Kul düşüncesini ve aklını okumakta olduğu ayetlere vererek huzur ve iman ehlinden olur. Böylece elde ettiklerinin daha fazlasına ulaşır ve ilahi müjdeleri hak eder. Kur’an ehlinin sıfatları hakkında Yüce Allah şöyle buyurmuştur:

“Hani cinlerden bir grubu Kur’an dinlemek üzere sana göndermiştik. Sana geldiklerinde “susun, dinleyin” dediler. Kur’an’ın okunması bitince, kavimlerine birer uyarıcı olarak döndüler.”

“İman edenlere gelince, ayetler, onların imanlarını artırır ve onlar müjdelere ererler.” Yine bu mü’minler, ilimleriyle övülen, Allah’a ümit ve korku içinde ibadet edişleriyle takdir edilen kimselerdir. Şu ayetler de onların sıfatlarını anlatmaktadır:

“Yoksa, ahiretten çekinen ve Rabbinin rahmetini dileyen kimse, o inkarcı gibi midir? Resulüm de ki: Hiç bilenlerle bilmeyenler bir olur mu? Doğrusu, ancak akıl sahipleri, bunları hakkıyla düşünür.”

“Onlar korku ve ümit içinde Rablerine yalvararak ibadet ederler.”

Bu kimseler, Yüce Allah’ın seçilmiş dostlarından muhabbet ehli müminlerdir. Rasulullah (s.a.v) bize onları şöyle tanıtmıştır:

“Kur’an ehli, Allah’ın dostlardır ve onlar halkın içinde Allah’ın seçkin kullarıdır.”

İbn Mesud şöyle demiştir: “Herhangi birinizin kendi durumunu öğrenmesi için, Kur’an’a bakması gerekir. Eğer, Kur’an’ı seviyorsa, Allah’ı da seviyor, Kur’an’ı sevmiyorsa Allah’ı da sevmiyor, demektir.” Bu, şu şekilde de ifade ediliyor:

“Sen konuştuğun kimseyi sevdiğinde, onun sözünü de seversin. Ama onu sevmediğinde, sözlerini de sevmezsin.”

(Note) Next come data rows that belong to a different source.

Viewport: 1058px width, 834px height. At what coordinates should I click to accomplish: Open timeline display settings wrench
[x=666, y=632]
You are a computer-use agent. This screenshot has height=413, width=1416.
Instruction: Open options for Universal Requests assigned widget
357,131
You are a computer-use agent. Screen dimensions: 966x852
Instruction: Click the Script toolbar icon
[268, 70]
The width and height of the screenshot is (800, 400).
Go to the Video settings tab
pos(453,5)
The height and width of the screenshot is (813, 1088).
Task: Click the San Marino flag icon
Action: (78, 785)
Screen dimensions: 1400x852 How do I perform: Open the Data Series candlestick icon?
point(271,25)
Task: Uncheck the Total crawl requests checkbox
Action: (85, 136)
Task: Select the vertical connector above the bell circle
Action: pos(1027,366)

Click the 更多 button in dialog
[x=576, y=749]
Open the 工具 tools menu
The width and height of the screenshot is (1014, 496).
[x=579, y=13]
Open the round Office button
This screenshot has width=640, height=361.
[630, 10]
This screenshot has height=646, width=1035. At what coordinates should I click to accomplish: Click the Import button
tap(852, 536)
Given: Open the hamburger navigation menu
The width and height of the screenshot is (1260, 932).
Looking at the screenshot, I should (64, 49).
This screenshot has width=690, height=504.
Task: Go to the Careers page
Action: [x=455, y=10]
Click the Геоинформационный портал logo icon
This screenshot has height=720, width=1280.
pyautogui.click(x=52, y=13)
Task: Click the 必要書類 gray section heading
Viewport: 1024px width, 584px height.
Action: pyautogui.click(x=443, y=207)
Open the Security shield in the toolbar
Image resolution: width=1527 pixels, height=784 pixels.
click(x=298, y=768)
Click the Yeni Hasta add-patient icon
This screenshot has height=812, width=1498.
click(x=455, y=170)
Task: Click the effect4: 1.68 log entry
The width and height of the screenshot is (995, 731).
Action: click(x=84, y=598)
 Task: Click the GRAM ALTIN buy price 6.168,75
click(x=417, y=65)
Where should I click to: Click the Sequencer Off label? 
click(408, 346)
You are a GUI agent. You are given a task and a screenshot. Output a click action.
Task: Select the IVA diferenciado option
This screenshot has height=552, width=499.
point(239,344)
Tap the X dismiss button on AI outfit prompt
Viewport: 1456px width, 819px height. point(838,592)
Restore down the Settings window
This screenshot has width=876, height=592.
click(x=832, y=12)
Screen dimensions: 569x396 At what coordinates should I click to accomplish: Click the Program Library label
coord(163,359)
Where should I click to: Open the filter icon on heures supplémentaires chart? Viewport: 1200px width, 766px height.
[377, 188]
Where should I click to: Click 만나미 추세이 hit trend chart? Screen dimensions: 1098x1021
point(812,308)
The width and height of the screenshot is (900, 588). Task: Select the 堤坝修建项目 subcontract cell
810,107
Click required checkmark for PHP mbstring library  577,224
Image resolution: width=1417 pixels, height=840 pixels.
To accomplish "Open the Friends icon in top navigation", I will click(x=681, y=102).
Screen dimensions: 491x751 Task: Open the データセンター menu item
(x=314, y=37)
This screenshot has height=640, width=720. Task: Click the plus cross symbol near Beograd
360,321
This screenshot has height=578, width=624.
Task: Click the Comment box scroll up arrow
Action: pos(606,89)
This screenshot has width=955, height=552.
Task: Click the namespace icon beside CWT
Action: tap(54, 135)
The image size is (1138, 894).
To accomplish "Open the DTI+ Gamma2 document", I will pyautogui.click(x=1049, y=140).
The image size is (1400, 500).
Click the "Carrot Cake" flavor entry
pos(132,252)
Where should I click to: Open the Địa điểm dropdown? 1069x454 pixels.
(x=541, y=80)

Ebu Muhammed Sehl şöyle demiştir: “İmanın alameti, Allah sevgisidir. Allah sevgisinin alameti Kur’an sevgisidir, Kur’an’ı sevmenin alameti Hz. Peygamber’i (s.a.v) sevmektir. Hz. Peygamber’i (s.a.v) sevmenin alameti, ona uymaktır. Ona uymanın alameti ise dünya malına gönül vermeden yaşamaktır.”

Müridlerden birinin şöyle dediğini bize naklettiler: “Bir gün içimde Kur’an okuma isteği coşmuştu. Ama aradan günler geçti, Kur’an okuyamadım. Bunun üzerine Allah tarafından bir gizli ses bana şöyle seslendi:

“Eğer, beni seviyorsan kitabımı niçin terk ederek mahzun bıraktın? Ondaki ince uyarımı görmüyor musun?”

Bir arif, şöyle demiştir:

“Bir mürid, istediği her şeyi Kur’an’da buluncaya, noksanlıklarını ve fazlalıklarını onda tanıyıncaya ve Mevla’sıyla yetinip kullardan tamamen gönlünü çekinceye kadar gerçek mürid olamaz.”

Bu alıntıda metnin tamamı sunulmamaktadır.